[Extracted records]

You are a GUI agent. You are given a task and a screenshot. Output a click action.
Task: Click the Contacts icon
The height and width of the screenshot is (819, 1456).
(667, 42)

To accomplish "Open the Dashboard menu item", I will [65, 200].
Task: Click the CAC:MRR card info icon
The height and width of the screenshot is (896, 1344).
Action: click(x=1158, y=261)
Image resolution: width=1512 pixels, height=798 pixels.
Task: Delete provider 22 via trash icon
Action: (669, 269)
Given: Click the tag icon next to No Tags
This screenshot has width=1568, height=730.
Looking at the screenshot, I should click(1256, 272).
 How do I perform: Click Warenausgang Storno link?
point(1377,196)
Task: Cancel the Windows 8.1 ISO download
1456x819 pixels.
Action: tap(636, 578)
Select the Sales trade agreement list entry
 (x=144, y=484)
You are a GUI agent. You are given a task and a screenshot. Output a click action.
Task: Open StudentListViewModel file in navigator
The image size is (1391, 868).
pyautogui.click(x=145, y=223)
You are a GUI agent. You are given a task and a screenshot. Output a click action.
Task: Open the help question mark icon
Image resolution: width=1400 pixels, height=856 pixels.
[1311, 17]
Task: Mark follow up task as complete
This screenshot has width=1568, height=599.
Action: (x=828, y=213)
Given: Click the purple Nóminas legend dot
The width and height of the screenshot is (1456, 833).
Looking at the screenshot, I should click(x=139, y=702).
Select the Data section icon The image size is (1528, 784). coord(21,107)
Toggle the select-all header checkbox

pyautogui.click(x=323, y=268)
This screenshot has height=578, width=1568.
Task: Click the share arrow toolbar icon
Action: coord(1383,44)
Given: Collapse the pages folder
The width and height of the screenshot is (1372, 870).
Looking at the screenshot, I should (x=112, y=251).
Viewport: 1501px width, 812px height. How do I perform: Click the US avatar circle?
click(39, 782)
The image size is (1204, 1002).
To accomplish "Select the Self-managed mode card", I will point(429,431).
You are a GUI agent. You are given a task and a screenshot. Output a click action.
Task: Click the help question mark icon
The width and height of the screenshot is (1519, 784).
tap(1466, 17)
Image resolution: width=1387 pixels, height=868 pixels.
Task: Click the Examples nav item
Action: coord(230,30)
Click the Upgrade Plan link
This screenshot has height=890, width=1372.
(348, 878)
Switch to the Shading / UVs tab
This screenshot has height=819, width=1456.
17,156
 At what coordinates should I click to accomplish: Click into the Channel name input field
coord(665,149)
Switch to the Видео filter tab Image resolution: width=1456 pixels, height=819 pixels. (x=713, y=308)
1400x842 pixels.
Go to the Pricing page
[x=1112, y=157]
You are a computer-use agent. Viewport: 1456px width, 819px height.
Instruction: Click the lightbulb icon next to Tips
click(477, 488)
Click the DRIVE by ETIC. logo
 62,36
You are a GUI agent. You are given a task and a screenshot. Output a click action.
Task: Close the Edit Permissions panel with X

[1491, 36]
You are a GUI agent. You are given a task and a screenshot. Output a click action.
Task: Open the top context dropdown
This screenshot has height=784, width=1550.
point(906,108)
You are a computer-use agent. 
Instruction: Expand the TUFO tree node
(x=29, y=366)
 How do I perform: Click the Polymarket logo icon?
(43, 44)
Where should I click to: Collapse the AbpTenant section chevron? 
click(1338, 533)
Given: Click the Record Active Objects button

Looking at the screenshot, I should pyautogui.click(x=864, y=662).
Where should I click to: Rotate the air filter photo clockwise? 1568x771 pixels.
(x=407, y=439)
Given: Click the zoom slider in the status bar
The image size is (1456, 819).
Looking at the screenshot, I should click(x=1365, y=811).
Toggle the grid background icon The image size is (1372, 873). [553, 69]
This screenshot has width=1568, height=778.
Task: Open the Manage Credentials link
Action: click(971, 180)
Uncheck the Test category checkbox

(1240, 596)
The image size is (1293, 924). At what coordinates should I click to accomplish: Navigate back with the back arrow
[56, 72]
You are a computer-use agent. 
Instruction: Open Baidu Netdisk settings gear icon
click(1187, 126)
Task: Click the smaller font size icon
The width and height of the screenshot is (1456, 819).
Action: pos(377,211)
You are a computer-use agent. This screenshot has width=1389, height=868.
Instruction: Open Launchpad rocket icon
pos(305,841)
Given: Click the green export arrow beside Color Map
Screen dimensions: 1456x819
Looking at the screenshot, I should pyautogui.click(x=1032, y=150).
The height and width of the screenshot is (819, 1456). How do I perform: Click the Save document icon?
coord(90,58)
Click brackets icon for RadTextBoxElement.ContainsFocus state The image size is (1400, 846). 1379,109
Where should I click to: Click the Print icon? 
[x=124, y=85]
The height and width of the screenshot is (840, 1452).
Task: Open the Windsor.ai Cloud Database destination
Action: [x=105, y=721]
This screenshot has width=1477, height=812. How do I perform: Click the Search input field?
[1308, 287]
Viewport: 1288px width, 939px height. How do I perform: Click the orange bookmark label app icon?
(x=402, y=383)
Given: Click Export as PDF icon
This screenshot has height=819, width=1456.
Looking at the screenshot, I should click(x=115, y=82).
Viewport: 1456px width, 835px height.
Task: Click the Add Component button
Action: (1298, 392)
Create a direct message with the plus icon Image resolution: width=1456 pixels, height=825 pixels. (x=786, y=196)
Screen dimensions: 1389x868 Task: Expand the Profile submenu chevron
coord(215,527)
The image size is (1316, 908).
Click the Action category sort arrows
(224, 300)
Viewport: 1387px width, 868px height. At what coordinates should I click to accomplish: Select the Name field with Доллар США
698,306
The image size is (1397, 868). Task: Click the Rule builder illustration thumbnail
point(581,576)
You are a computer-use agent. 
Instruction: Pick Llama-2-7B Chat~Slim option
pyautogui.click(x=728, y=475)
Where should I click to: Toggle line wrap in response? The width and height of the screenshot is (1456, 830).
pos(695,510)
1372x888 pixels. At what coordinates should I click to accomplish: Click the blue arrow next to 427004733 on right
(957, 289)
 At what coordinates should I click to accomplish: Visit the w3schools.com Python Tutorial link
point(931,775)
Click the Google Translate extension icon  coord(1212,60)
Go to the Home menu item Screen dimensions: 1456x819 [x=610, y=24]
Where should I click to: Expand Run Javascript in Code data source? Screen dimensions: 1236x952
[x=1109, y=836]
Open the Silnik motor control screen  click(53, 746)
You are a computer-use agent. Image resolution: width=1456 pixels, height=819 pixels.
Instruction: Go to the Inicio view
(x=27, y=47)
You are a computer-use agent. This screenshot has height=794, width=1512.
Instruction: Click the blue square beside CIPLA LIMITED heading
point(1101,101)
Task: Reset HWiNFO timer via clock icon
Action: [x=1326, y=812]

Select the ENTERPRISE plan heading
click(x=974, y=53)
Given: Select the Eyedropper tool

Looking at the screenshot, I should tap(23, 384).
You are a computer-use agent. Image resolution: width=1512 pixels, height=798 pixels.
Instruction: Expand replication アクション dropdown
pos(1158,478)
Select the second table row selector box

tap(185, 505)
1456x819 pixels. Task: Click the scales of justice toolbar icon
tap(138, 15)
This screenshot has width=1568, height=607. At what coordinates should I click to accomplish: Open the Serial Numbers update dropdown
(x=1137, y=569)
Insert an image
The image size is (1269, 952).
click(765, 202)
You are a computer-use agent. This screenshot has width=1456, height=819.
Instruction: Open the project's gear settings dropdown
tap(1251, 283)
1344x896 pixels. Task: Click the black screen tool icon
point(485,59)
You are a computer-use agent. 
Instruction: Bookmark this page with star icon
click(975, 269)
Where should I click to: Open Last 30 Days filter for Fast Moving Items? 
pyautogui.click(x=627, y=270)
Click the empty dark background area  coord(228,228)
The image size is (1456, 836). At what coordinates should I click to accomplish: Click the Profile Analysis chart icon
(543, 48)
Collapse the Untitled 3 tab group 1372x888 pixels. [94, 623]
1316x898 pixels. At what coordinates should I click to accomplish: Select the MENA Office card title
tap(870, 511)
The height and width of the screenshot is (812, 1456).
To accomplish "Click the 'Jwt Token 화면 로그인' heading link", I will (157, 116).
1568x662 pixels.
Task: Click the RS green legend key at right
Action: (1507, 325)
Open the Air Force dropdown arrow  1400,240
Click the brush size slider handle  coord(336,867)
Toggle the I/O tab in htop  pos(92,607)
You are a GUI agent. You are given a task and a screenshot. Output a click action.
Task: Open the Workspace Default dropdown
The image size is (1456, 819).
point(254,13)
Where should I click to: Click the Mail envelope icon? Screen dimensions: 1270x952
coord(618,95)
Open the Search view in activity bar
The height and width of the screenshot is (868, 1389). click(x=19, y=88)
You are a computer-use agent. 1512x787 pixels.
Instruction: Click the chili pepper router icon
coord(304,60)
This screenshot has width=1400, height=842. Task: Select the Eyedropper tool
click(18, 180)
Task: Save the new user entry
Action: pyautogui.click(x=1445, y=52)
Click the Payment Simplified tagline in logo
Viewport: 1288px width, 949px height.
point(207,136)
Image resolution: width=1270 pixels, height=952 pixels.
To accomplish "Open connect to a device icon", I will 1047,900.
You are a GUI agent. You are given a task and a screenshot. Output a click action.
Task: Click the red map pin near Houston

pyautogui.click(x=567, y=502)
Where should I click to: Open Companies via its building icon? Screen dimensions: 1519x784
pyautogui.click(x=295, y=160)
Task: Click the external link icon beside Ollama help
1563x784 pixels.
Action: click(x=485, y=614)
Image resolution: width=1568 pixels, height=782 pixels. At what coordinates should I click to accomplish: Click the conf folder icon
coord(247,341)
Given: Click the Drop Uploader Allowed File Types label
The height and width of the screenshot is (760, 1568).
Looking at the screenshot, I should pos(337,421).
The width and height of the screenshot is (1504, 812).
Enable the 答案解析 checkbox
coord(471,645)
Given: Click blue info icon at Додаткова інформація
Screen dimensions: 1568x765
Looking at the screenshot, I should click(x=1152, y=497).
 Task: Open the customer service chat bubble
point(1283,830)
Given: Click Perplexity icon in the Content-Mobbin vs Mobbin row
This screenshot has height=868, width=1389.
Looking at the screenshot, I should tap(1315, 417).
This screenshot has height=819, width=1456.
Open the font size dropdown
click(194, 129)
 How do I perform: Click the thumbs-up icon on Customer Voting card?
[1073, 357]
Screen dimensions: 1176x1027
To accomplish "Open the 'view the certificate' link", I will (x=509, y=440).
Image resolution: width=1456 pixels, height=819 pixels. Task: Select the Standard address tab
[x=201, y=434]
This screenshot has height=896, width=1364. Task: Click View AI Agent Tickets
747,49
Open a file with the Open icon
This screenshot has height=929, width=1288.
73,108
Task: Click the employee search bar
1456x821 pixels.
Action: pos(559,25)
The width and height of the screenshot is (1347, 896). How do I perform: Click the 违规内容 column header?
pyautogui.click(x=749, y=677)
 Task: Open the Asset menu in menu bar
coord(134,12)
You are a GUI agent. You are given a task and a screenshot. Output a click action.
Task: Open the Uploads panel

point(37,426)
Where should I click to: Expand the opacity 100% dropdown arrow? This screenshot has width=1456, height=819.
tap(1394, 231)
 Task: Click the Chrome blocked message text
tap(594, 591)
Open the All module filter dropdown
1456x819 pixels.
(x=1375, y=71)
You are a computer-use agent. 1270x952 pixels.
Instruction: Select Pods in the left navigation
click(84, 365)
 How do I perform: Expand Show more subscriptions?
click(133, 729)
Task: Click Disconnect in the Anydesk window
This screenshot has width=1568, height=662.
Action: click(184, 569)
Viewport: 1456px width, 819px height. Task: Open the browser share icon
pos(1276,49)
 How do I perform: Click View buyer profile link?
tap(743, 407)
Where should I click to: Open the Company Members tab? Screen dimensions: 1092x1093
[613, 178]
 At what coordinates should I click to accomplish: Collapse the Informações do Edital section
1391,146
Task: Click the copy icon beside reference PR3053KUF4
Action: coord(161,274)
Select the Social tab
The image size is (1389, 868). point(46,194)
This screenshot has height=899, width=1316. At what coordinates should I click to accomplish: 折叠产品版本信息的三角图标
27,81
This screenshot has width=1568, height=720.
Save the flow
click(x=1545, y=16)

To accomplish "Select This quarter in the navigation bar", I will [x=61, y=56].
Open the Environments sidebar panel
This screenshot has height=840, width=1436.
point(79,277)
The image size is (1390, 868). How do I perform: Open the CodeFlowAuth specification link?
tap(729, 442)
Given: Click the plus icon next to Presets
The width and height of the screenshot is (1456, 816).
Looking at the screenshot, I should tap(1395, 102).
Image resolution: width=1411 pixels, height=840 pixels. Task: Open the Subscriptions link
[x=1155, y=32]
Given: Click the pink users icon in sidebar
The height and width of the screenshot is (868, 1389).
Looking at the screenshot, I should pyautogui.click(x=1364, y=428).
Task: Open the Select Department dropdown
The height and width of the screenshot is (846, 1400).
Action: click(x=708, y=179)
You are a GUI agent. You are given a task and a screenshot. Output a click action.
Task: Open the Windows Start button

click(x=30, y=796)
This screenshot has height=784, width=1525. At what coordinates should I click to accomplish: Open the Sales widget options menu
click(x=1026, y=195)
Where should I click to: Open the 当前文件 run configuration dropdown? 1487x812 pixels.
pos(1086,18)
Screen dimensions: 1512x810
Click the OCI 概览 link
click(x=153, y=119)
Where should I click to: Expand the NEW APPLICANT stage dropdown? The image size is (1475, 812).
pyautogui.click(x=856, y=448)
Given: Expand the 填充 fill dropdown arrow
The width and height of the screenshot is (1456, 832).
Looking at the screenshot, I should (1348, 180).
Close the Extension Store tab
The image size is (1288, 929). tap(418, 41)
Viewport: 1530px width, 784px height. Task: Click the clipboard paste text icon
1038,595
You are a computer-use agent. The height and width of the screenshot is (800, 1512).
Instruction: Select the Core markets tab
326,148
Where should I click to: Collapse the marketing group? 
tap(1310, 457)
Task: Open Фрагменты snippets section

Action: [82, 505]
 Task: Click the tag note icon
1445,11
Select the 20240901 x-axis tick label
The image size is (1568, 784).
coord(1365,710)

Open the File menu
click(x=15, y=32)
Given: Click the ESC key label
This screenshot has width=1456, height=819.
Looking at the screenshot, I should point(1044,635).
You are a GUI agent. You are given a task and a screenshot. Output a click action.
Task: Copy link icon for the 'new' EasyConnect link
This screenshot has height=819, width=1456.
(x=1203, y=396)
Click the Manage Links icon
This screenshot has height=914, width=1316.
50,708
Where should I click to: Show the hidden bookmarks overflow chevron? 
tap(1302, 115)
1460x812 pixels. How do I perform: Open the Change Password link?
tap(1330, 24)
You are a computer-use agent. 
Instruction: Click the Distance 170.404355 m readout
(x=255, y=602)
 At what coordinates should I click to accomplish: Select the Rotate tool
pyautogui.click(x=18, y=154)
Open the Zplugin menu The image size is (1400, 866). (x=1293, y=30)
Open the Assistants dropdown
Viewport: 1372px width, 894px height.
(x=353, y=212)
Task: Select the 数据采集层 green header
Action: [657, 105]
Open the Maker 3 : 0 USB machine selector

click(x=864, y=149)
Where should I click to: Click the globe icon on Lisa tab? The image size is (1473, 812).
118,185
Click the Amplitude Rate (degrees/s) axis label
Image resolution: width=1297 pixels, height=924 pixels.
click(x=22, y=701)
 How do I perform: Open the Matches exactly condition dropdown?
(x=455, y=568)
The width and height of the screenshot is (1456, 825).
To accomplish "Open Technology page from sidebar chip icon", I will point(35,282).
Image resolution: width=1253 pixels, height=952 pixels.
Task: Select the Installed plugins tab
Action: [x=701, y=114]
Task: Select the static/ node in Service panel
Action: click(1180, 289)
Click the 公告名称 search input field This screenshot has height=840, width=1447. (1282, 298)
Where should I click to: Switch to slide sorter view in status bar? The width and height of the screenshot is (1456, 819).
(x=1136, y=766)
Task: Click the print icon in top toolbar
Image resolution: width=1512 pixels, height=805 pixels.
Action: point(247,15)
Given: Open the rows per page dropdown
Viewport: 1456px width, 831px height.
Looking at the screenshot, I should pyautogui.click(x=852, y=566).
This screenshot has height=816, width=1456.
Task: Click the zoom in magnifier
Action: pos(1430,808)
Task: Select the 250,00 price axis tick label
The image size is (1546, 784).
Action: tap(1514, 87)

TASK ITEM -
Please reproduce, exactly as they appear above, the lines from the line containing "Task: Close the Edit Permissions panel with X" up to and including the line containing "Given: Click Export as PDF icon".

EXERCISE SOLUTION -
Task: Close the Edit Permissions panel with X

[1491, 36]
You are a GUI agent. You are given a task and a screenshot. Output a click action.
Task: Open the top context dropdown
This screenshot has height=784, width=1550.
point(906,108)
You are a computer-use agent. 
Instruction: Expand the TUFO tree node
(x=29, y=366)
 How do I perform: Click the Polymarket logo icon?
(43, 44)
Where should I click to: Collapse the AbpTenant section chevron? 
click(1338, 533)
Given: Click the Record Active Objects button

Looking at the screenshot, I should pyautogui.click(x=864, y=662).
Where should I click to: Rotate the air filter photo clockwise? 1568x771 pixels.
(x=407, y=439)
Given: Click the zoom slider in the status bar
The image size is (1456, 819).
Looking at the screenshot, I should click(x=1365, y=811).
Toggle the grid background icon The image size is (1372, 873). [553, 69]
This screenshot has width=1568, height=778.
Task: Open the Manage Credentials link
Action: click(971, 180)
Uncheck the Test category checkbox

(1240, 596)
The image size is (1293, 924). At what coordinates should I click to accomplish: Navigate back with the back arrow
[56, 72]
You are a computer-use agent. 
Instruction: Open Baidu Netdisk settings gear icon
click(1187, 126)
Task: Click the smaller font size icon
The width and height of the screenshot is (1456, 819).
Action: pos(377,211)
You are a computer-use agent. This screenshot has width=1389, height=868.
Instruction: Open Launchpad rocket icon
pos(305,841)
Given: Click the green export arrow beside Color Map
Screen dimensions: 1456x819
Looking at the screenshot, I should pyautogui.click(x=1032, y=150).
The height and width of the screenshot is (819, 1456). How do I perform: Click the Save document icon?
coord(90,58)
Click brackets icon for RadTextBoxElement.ContainsFocus state The image size is (1400, 846). 1379,109
Where should I click to: Click the Print icon? 
[x=124, y=85]
The height and width of the screenshot is (840, 1452).
Task: Open the Windsor.ai Cloud Database destination
Action: [x=105, y=721]
This screenshot has width=1477, height=812. How do I perform: Click the Search input field?
[1308, 287]
Viewport: 1288px width, 939px height. How do I perform: Click the orange bookmark label app icon?
(x=402, y=383)
Given: Click Export as PDF icon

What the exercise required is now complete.